Recent developments in Blockchain present a unique combination of key technologies to address the issues highlighted above. With decentralized, distributed, and immutable data management, Blockchain technology in banking can provide an ideal platform for issuance, endorsement, and settlement of negotiable instruments. This can be achieved with or without a traditional financial intermediary.
Reimagining Negotiable Instruments with Blockchain technology and Bill of Exchange
Bill of exchange, which is also known as draft, is a financial document commonly used in international trade transactions.
According to UK’s Bill of Exchange Act (1882), the bill of exchange is defined as an “unconditional order in writing, addressed by one person to another, signed by the person giving it (drawer), requiring the person to whom it is addressed (drawee) to pay on demand or at a fixed or determinable future time a sum certain in money to or to the order of a specified person (payee), or to bearer”.
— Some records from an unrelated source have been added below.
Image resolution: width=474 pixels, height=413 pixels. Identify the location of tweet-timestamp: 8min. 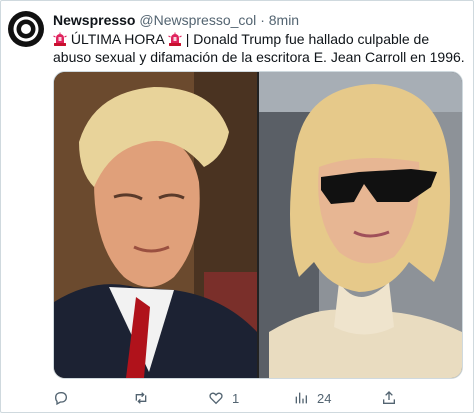
(284, 20).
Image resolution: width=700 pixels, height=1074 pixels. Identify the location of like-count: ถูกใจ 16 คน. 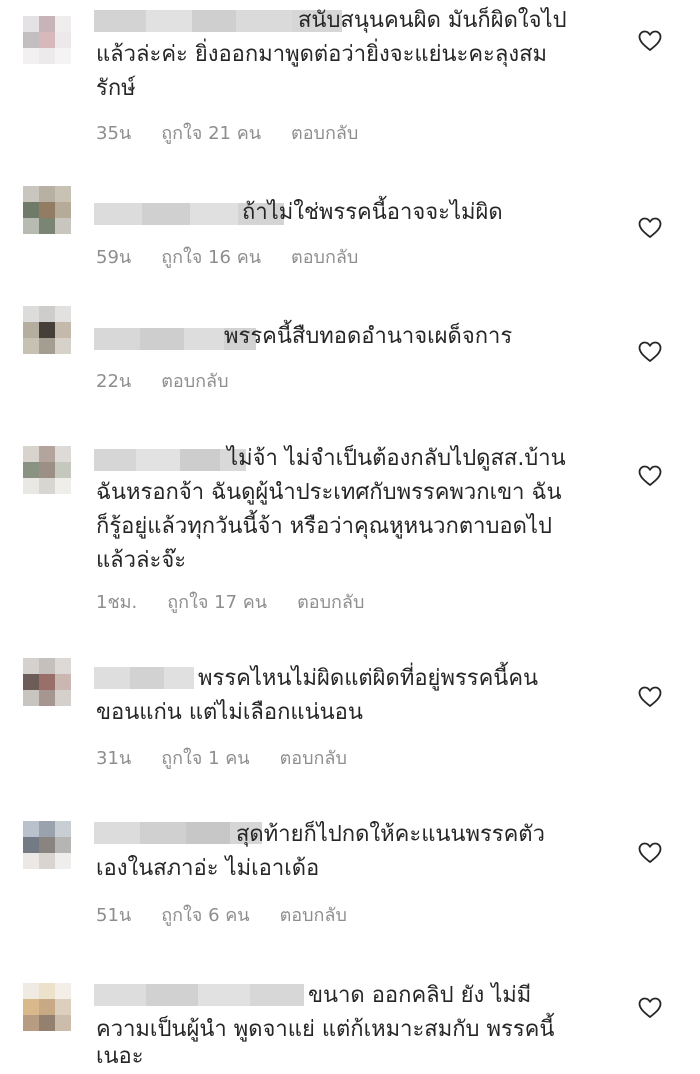
(211, 258).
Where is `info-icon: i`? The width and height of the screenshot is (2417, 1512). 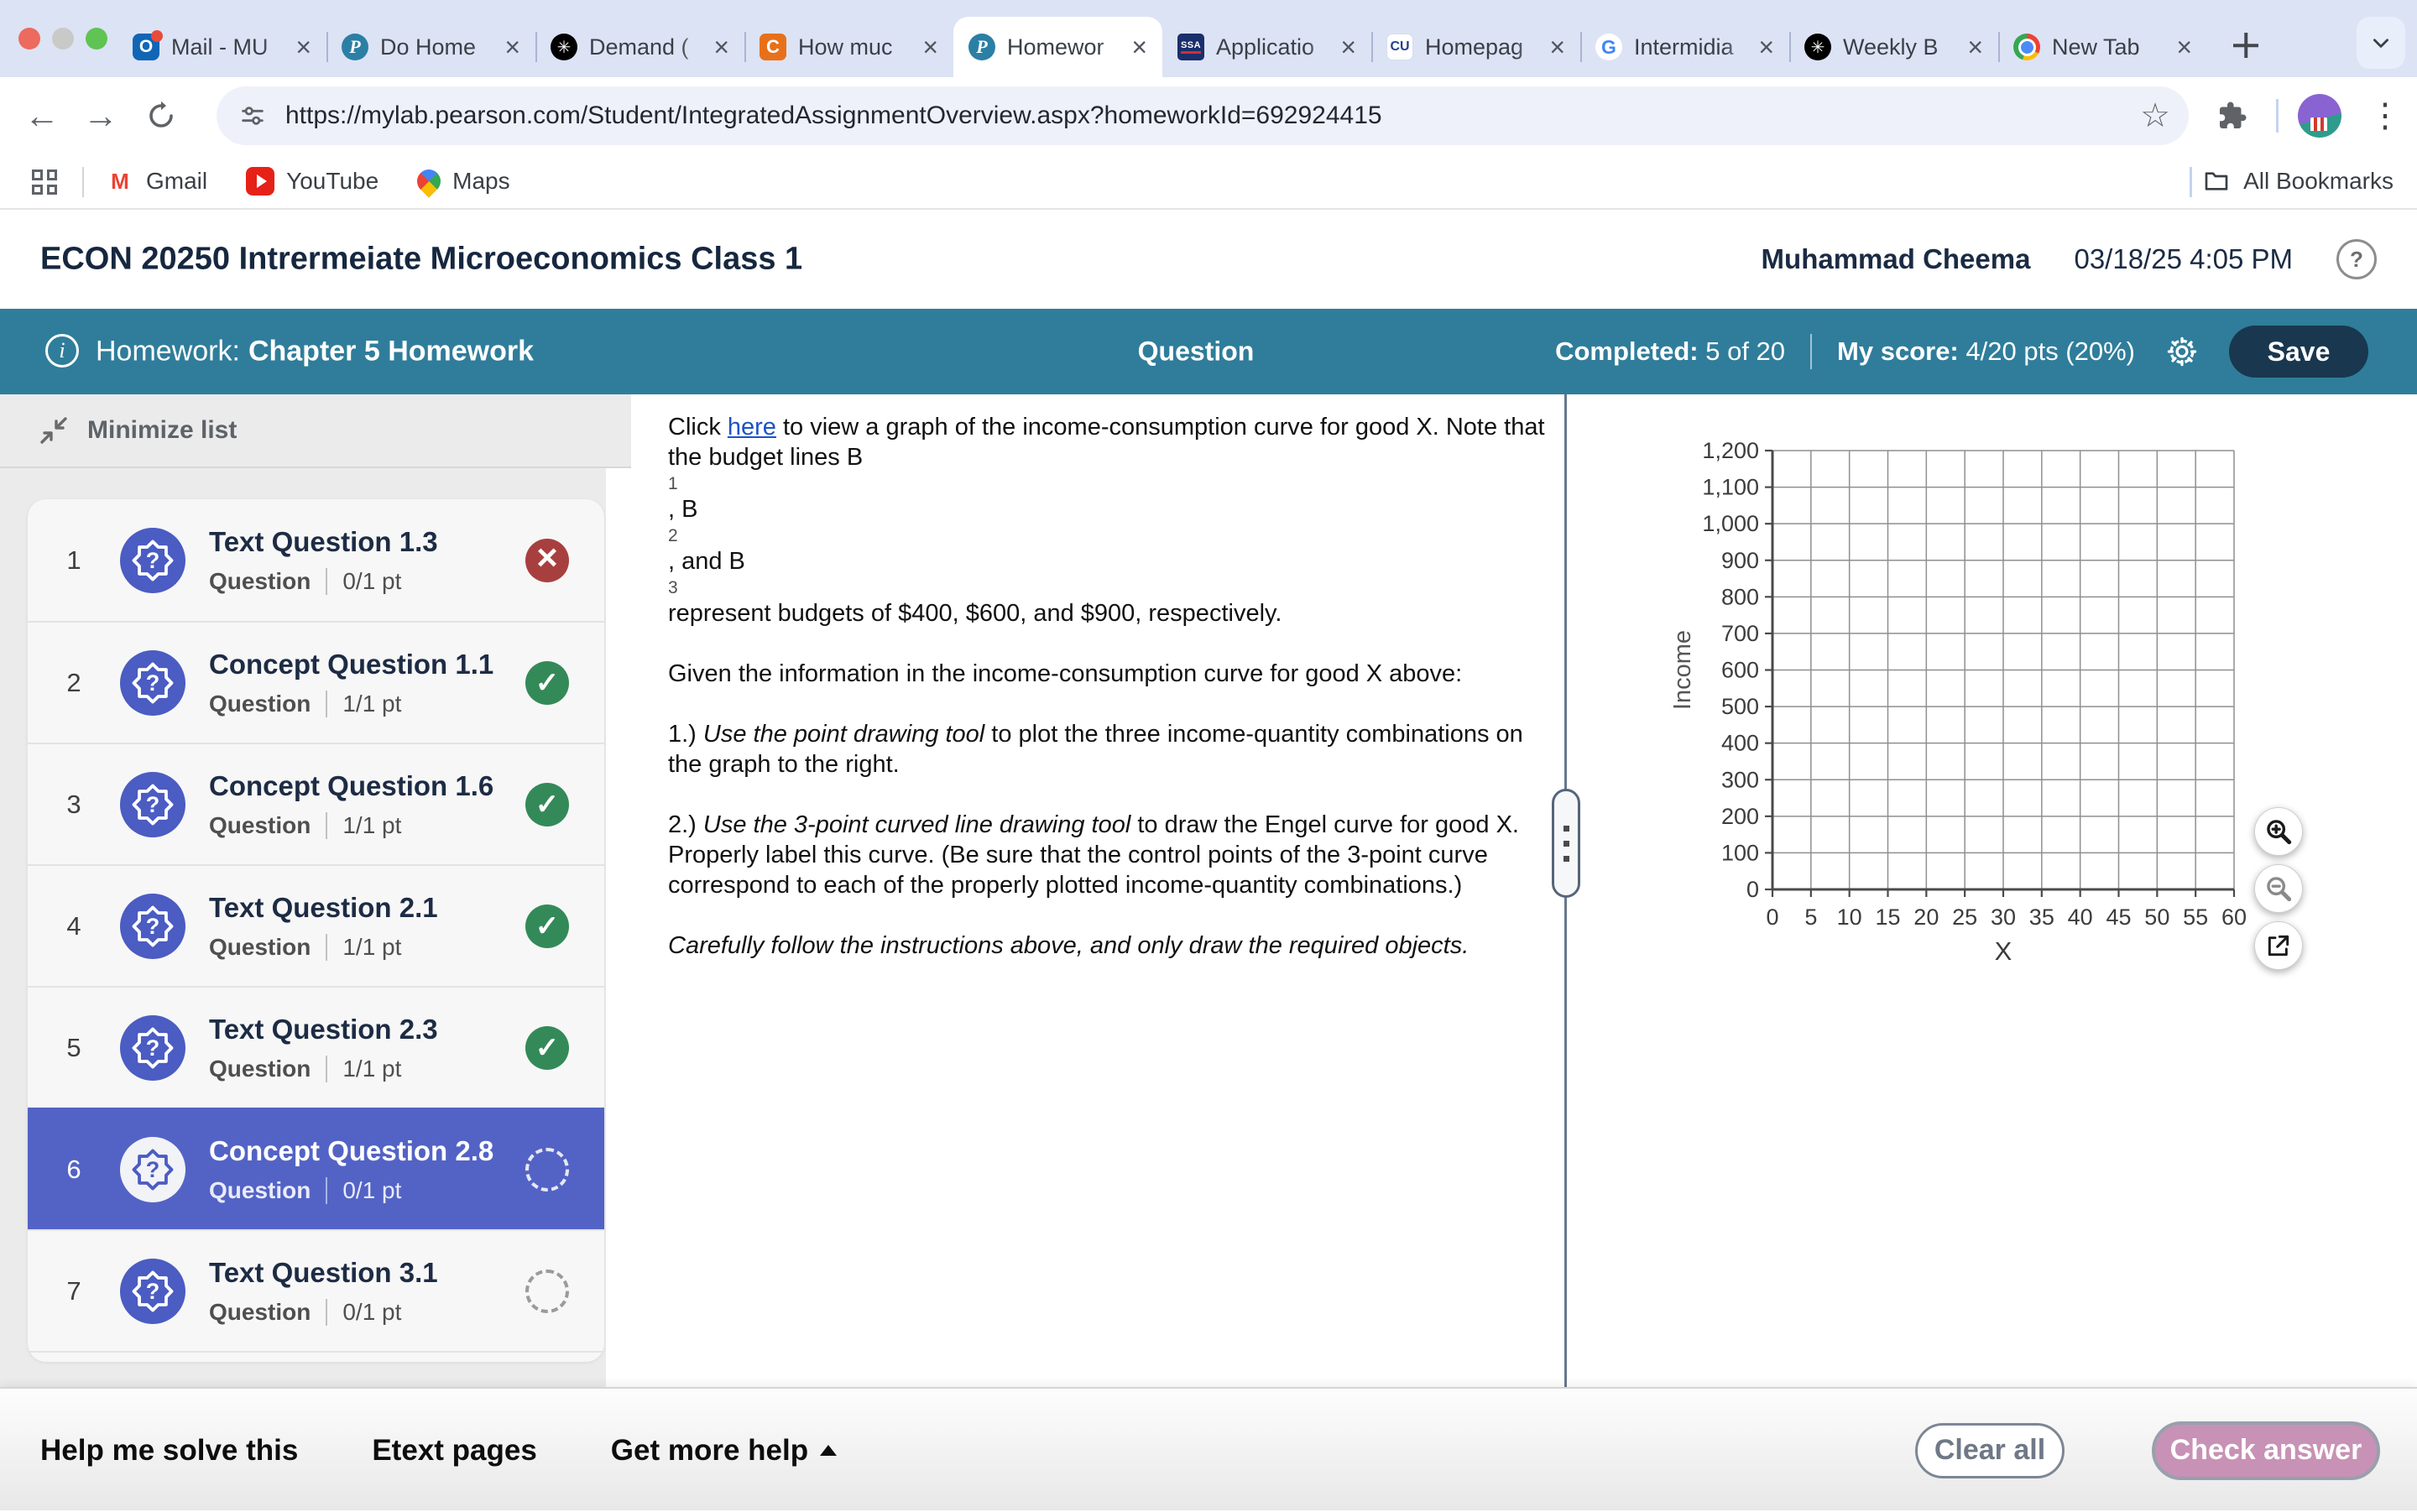
info-icon: i is located at coordinates (62, 351).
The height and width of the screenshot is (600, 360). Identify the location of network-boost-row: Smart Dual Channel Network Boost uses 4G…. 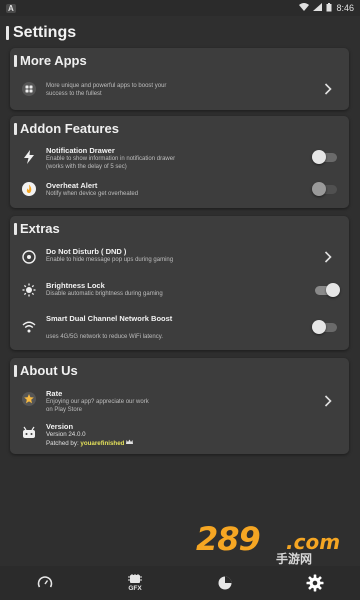
(180, 329).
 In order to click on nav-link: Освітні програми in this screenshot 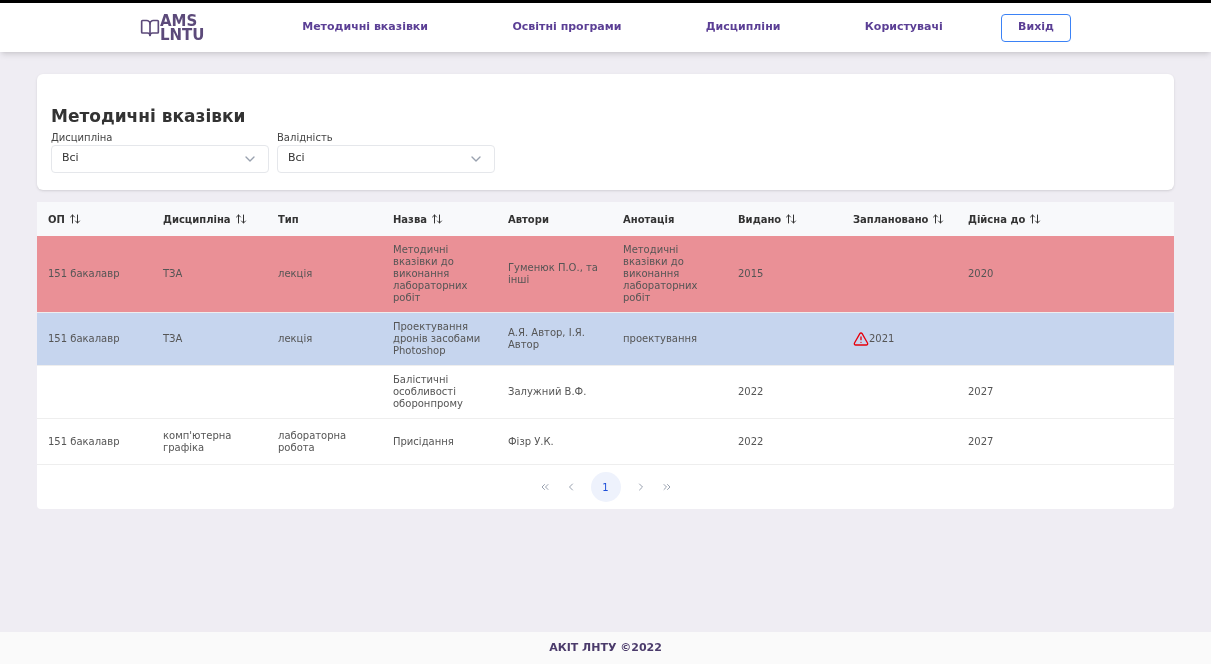, I will do `click(567, 28)`.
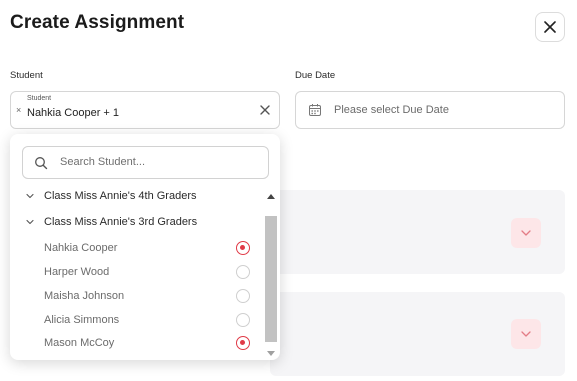 The image size is (577, 381). Describe the element at coordinates (316, 76) in the screenshot. I see `due-date-label: Due Date` at that location.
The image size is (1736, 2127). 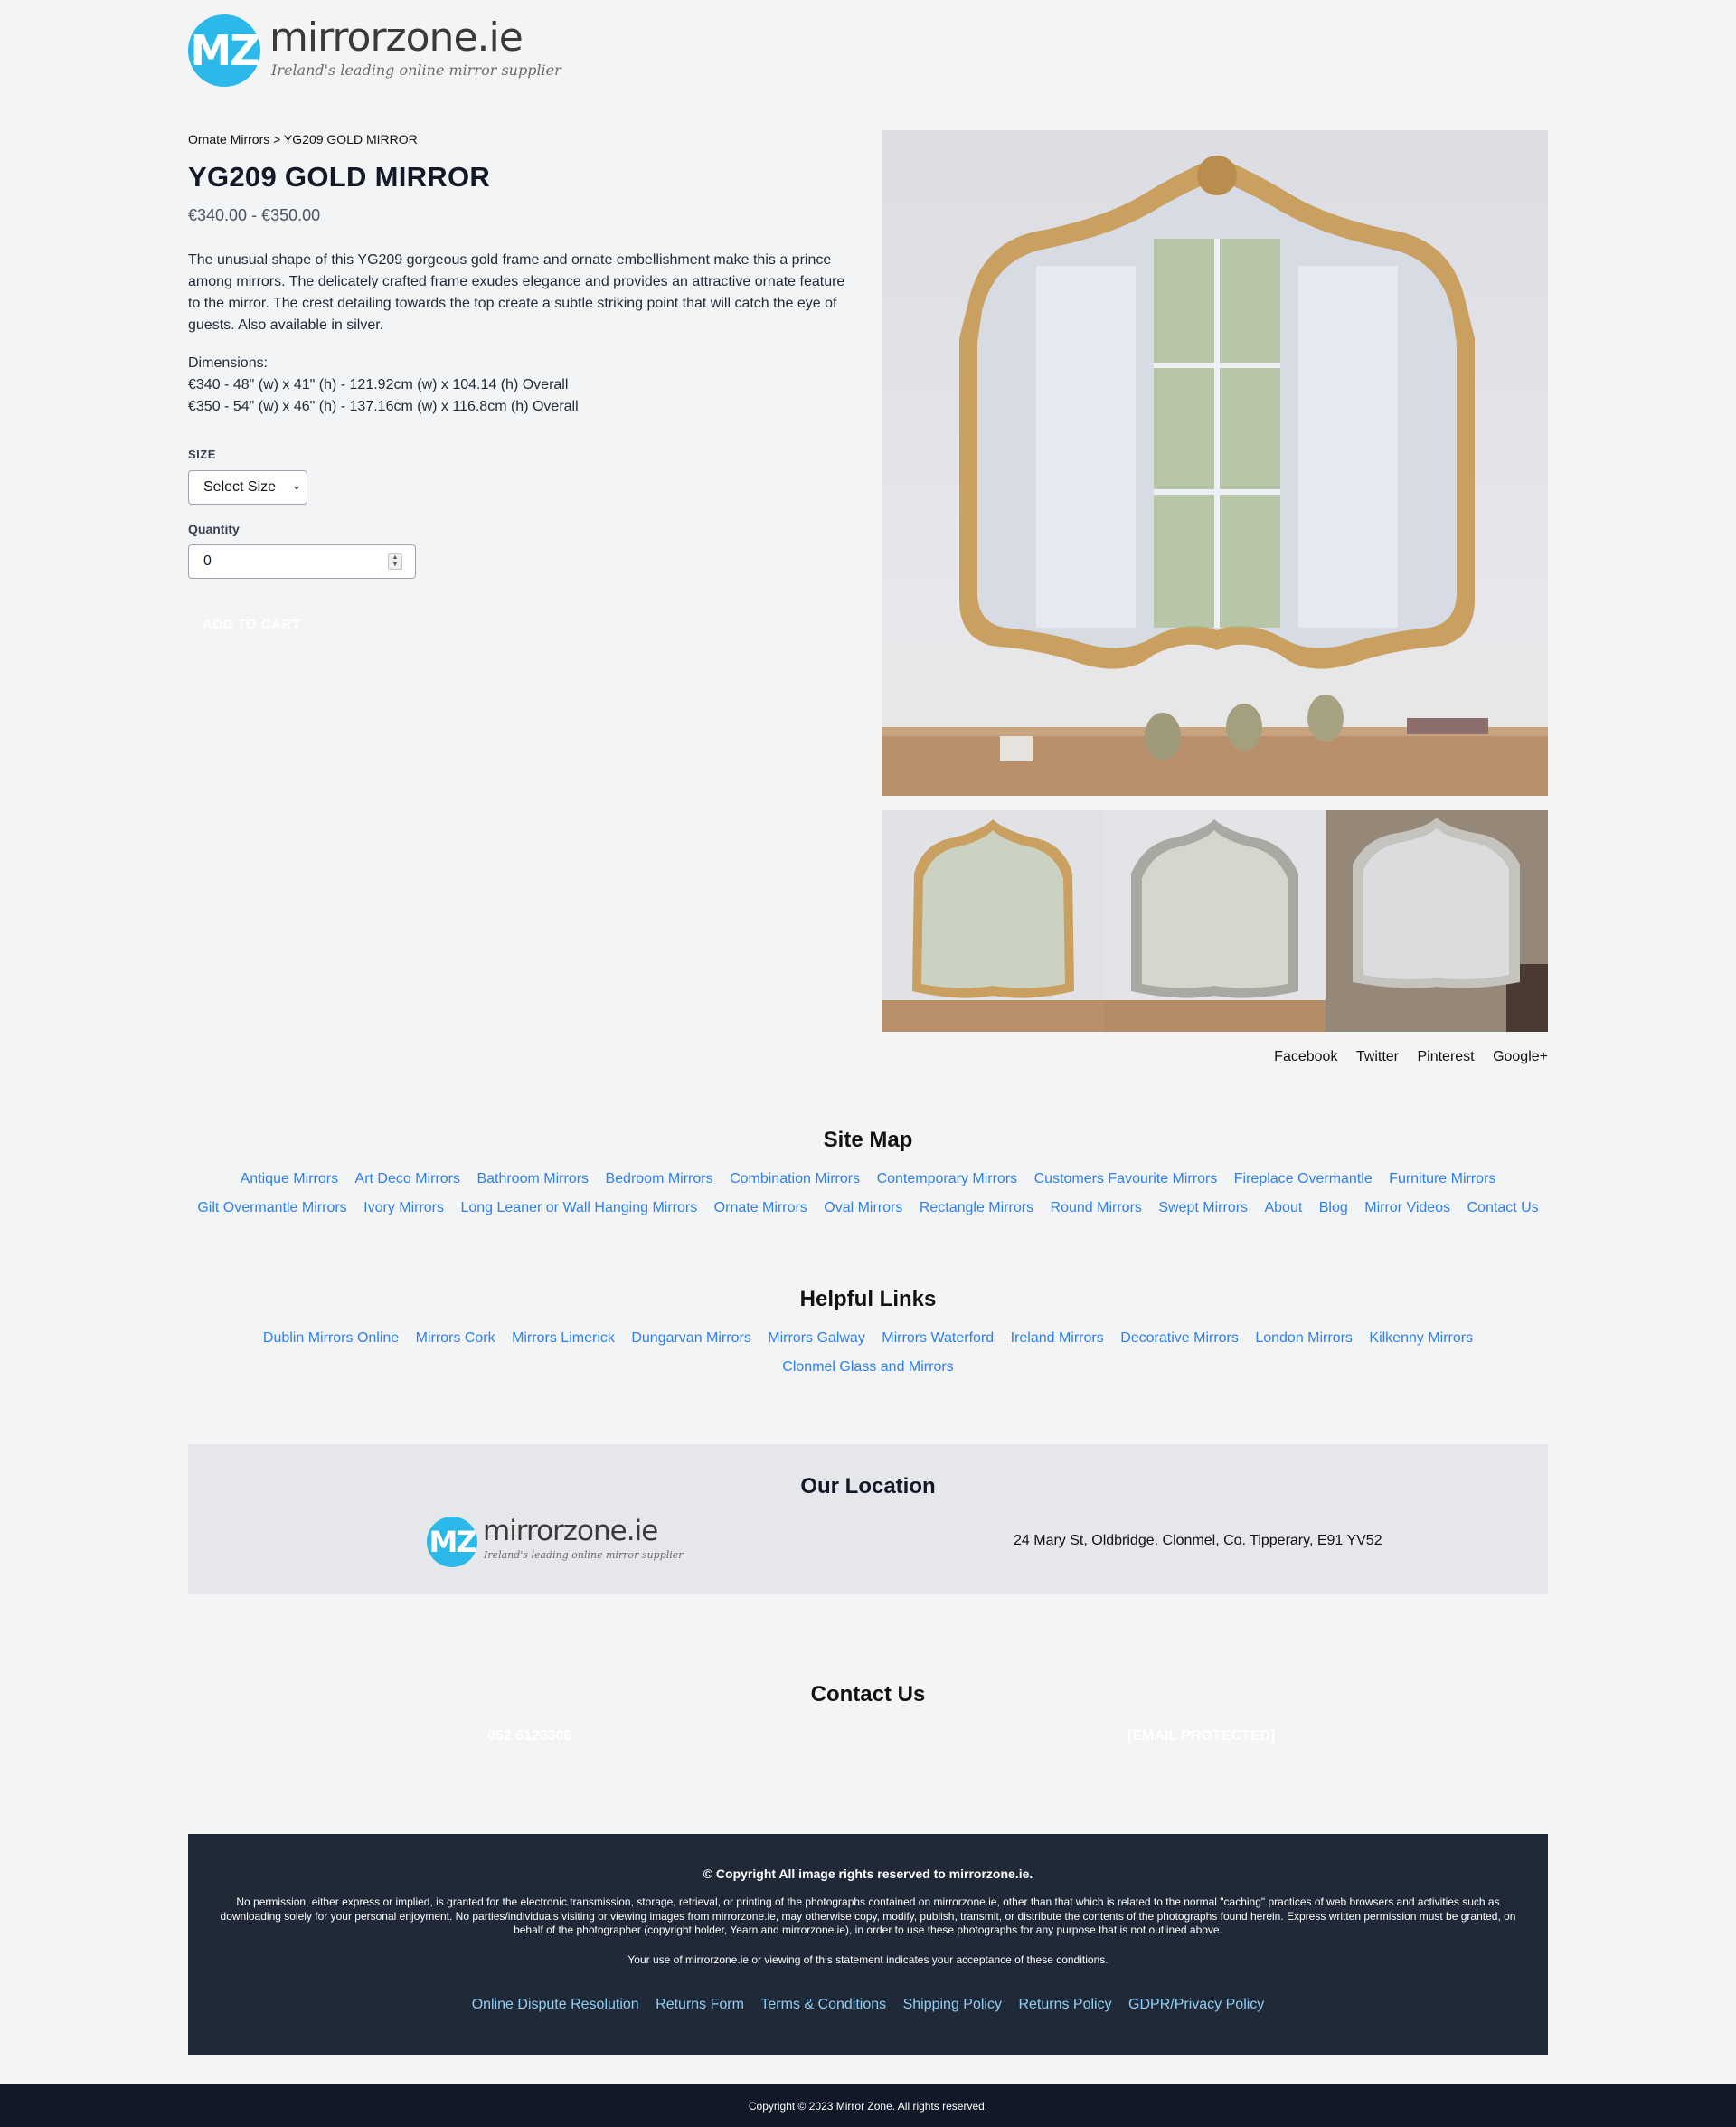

Parties to a Bill of Exchange:
As an example let’s see the current lifecycle of a cheque (a bill of exchange):
Now imagine the same process with a Blockchain-based platform called BILLEX which provides facility to manage the whole lifecycle in a secure, digital way:
1. Billex smart contract will be able to issue digital cheques to their participants on the Blockchain platform. The digital bill of exchange (Billex) will have a record of issuing smart contract and the current owner.
2. Issuer of Billex can fill in details like the payee’s public key, amount, and date on the digital check and then sign that with their private key.
3. A signed Billex will be digitally transferred to the payee, i.e. the payee will be able to see that check under their ownership.
4. Smart contract can be utilized here to present the payee’s Billex to itself (smart contract) automatically.
5. Instead of utilizing a centralized clearing house, the settlement can be enabled by smart contract that checks the available balance in payer’s account and then initiates a fund transfer to payee’s account.
6. All settlements can be managed by smart contracts and can be done on a net or gross basis.
A bill of exchange is transferable, so the drawee may find themself paying an entirely different party than it initially agreed to pay. The payee can transfer the bill to another party by endorsing the back of the document.
A payee may sell a bill of exchange to another party for a discounted price in order to obtain funds prior to the payment date specified on the bill. The discount represents the interest cost associated with being paid early.
A bill of exchange does not usually include a requirement to pay interest. If interest is to be paid, then the percentage interest rate is stated on the document. If a bill does not pay interest, then it is effectively a post-dated check.
The Road Ahead
Currently a lot of time, effort, and cost goes into ensuring that the cheque is genuine, signatures are matching, and that there is enough balance in the account. All of this can be automated using smart contracts and made more secure while reducing the risks associated with current processes. Blockchain provides a clear advantage in such cases where there is handover of assets, authentication at various stages, chances of forgery, reconciliations etc. and assigns clear ownership of any asset, a bill of exchange in this case.
The ideas presented above are incremental in nature, building around what happens today. If Blockchain continues to mature as everyone is expecting, it has the potential to change the core of all interactions whether its B2B, B2C or C2C.